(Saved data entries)
= Beginning of Section =
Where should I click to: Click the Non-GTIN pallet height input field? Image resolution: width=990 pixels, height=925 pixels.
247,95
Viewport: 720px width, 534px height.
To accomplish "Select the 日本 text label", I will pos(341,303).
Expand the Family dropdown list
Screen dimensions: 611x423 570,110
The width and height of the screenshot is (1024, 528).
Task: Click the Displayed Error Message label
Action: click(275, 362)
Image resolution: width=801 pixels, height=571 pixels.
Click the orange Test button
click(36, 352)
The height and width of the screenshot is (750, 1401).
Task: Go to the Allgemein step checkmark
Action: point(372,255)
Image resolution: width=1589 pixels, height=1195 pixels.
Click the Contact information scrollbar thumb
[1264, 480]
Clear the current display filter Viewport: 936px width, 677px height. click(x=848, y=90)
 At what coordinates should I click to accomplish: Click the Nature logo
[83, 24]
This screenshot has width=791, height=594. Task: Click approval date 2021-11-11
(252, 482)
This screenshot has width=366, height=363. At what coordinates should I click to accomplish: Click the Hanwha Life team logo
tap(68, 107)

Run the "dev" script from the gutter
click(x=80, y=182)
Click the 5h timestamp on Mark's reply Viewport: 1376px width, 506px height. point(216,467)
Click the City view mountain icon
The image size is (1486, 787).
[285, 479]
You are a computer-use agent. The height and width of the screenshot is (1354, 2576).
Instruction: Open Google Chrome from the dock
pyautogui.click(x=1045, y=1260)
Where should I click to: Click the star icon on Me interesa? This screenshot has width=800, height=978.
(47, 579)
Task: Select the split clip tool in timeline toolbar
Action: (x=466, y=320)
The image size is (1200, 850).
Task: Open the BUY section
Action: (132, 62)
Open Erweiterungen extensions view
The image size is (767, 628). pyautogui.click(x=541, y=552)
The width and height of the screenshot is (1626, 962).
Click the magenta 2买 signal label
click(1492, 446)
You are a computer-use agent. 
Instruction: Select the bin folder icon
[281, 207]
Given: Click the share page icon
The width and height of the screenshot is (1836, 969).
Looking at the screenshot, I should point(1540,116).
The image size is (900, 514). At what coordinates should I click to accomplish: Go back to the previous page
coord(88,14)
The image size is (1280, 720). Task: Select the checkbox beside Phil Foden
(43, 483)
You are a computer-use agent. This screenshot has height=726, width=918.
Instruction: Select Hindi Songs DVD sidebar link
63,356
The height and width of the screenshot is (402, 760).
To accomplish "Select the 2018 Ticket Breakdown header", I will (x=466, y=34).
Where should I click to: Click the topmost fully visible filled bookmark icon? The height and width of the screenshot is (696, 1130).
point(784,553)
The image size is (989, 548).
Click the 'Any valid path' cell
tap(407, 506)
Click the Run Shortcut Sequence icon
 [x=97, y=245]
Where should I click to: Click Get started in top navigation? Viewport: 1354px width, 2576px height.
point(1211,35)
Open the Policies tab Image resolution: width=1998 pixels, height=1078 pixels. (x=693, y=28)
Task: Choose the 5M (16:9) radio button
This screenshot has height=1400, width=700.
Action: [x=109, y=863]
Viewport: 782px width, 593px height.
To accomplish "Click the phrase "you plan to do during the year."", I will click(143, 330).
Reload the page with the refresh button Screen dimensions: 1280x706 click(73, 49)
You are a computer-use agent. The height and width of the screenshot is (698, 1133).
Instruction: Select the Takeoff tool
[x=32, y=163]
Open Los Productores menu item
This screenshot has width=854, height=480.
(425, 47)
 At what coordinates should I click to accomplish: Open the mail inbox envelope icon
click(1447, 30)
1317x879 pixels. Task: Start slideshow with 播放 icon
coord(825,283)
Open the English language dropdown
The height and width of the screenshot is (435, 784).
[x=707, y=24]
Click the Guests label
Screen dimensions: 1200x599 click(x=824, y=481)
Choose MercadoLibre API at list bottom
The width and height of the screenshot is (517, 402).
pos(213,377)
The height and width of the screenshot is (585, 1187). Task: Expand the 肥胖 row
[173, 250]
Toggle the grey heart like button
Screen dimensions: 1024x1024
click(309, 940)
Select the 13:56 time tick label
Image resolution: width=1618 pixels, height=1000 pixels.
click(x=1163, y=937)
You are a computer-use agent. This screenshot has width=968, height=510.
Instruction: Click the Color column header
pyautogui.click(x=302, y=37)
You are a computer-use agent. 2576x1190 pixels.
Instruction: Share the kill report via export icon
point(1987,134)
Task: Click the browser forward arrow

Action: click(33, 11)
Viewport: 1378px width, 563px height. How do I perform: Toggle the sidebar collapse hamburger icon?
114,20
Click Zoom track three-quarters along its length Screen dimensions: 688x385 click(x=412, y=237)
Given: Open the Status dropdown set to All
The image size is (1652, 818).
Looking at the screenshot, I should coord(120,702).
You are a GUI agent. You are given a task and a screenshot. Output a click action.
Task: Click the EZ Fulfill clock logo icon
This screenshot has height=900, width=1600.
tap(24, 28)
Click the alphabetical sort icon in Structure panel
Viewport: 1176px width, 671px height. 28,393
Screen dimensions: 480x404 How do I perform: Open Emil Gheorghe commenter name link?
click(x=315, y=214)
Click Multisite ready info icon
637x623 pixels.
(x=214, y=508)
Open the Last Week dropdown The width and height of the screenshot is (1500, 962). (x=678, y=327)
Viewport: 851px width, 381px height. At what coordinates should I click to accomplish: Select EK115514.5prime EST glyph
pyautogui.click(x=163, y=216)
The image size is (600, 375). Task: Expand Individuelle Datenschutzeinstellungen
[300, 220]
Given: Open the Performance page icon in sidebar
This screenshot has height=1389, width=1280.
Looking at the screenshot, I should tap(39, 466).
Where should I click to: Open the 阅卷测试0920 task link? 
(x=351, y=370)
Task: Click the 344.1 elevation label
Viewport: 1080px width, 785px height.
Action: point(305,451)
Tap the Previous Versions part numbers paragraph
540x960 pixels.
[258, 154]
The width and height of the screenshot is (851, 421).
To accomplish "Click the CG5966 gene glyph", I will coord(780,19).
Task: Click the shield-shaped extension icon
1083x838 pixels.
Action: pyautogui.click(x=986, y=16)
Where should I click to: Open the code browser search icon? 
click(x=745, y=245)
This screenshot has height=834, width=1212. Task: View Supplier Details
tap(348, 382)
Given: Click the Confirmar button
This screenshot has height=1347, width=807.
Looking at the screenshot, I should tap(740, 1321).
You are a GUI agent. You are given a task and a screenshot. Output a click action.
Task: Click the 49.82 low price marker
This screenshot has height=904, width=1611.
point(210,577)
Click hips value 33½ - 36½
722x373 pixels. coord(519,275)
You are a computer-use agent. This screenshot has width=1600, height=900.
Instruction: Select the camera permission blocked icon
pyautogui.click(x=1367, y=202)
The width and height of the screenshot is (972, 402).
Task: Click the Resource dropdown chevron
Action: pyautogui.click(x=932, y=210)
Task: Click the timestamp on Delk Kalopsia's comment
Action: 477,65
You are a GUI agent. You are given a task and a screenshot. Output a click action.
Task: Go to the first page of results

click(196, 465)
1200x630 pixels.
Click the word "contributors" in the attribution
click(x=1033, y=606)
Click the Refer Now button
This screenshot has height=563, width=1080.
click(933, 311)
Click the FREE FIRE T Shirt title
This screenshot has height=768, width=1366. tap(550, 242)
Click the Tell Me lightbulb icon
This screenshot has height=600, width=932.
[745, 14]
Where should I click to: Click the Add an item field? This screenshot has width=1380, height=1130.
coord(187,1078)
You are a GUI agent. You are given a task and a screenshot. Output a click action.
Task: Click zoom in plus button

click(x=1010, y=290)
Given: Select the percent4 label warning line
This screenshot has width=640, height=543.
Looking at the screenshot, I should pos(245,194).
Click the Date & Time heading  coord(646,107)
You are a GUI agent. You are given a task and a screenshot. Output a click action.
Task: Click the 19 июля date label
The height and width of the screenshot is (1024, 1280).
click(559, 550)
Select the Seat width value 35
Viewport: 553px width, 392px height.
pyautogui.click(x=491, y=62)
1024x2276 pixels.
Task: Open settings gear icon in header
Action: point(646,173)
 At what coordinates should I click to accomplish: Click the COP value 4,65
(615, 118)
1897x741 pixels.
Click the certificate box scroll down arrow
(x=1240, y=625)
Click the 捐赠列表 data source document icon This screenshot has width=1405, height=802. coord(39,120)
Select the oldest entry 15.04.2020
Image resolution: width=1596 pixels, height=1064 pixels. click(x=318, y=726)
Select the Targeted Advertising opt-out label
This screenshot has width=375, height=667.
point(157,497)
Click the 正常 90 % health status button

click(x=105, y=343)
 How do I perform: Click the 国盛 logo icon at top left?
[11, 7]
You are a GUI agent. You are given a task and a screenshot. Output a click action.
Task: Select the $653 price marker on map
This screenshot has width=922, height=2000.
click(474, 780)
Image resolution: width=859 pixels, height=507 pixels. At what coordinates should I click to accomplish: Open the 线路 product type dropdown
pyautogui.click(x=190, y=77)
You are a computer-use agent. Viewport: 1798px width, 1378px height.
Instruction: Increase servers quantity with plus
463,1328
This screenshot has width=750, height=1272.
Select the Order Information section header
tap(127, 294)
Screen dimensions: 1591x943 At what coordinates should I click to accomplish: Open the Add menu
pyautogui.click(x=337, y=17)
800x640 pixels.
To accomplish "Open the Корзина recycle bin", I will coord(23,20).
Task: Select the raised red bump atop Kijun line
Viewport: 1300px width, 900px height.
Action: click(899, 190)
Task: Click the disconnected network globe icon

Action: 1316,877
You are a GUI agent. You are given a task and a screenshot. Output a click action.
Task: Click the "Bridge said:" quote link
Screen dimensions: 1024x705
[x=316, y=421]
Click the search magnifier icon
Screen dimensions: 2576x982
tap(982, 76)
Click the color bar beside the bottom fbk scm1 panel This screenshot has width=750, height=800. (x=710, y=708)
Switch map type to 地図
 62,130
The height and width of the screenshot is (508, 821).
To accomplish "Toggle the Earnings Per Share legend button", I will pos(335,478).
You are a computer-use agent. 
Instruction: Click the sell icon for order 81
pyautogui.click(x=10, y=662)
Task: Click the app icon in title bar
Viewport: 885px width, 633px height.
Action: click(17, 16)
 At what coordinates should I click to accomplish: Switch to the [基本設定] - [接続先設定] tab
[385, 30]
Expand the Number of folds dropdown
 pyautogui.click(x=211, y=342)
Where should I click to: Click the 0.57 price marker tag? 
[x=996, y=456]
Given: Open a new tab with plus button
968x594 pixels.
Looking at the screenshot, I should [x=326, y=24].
= End of Section =
Take the line above containing "Task: Click the EZ Fulfill clock logo icon", the line containing "has width=1600, height=900.", and all lines in between, and copy them exactly without anything else.

Task: Click the EZ Fulfill clock logo icon
This screenshot has height=900, width=1600.
tap(24, 28)
Click the alphabetical sort icon in Structure panel
Viewport: 1176px width, 671px height. 28,393
Screen dimensions: 480x404 How do I perform: Open Emil Gheorghe commenter name link?
click(x=315, y=214)
Click Multisite ready info icon
637x623 pixels.
(x=214, y=508)
Open the Last Week dropdown The width and height of the screenshot is (1500, 962). (x=678, y=327)
Viewport: 851px width, 381px height. At what coordinates should I click to accomplish: Select EK115514.5prime EST glyph
pyautogui.click(x=163, y=216)
The image size is (600, 375). Task: Expand Individuelle Datenschutzeinstellungen
[300, 220]
Given: Open the Performance page icon in sidebar
This screenshot has height=1389, width=1280.
Looking at the screenshot, I should tap(39, 466).
Where should I click to: Open the 阅卷测试0920 task link? 
(x=351, y=370)
Task: Click the 344.1 elevation label
Viewport: 1080px width, 785px height.
Action: point(305,451)
Tap the Previous Versions part numbers paragraph
540x960 pixels.
[258, 154]
The width and height of the screenshot is (851, 421).
To accomplish "Click the CG5966 gene glyph", I will coord(780,19).
Task: Click the shield-shaped extension icon
1083x838 pixels.
Action: pyautogui.click(x=986, y=16)
Where should I click to: Open the code browser search icon? 
click(x=745, y=245)
This screenshot has height=834, width=1212. Task: View Supplier Details
tap(348, 382)
Given: Click the Confirmar button
This screenshot has height=1347, width=807.
Looking at the screenshot, I should tap(740, 1321).
You are a GUI agent. You are given a task and a screenshot. Output a click action.
Task: Click the 49.82 low price marker
This screenshot has height=904, width=1611.
point(210,577)
Click hips value 33½ - 36½
722x373 pixels. coord(519,275)
You are a computer-use agent. This screenshot has width=1600, height=900.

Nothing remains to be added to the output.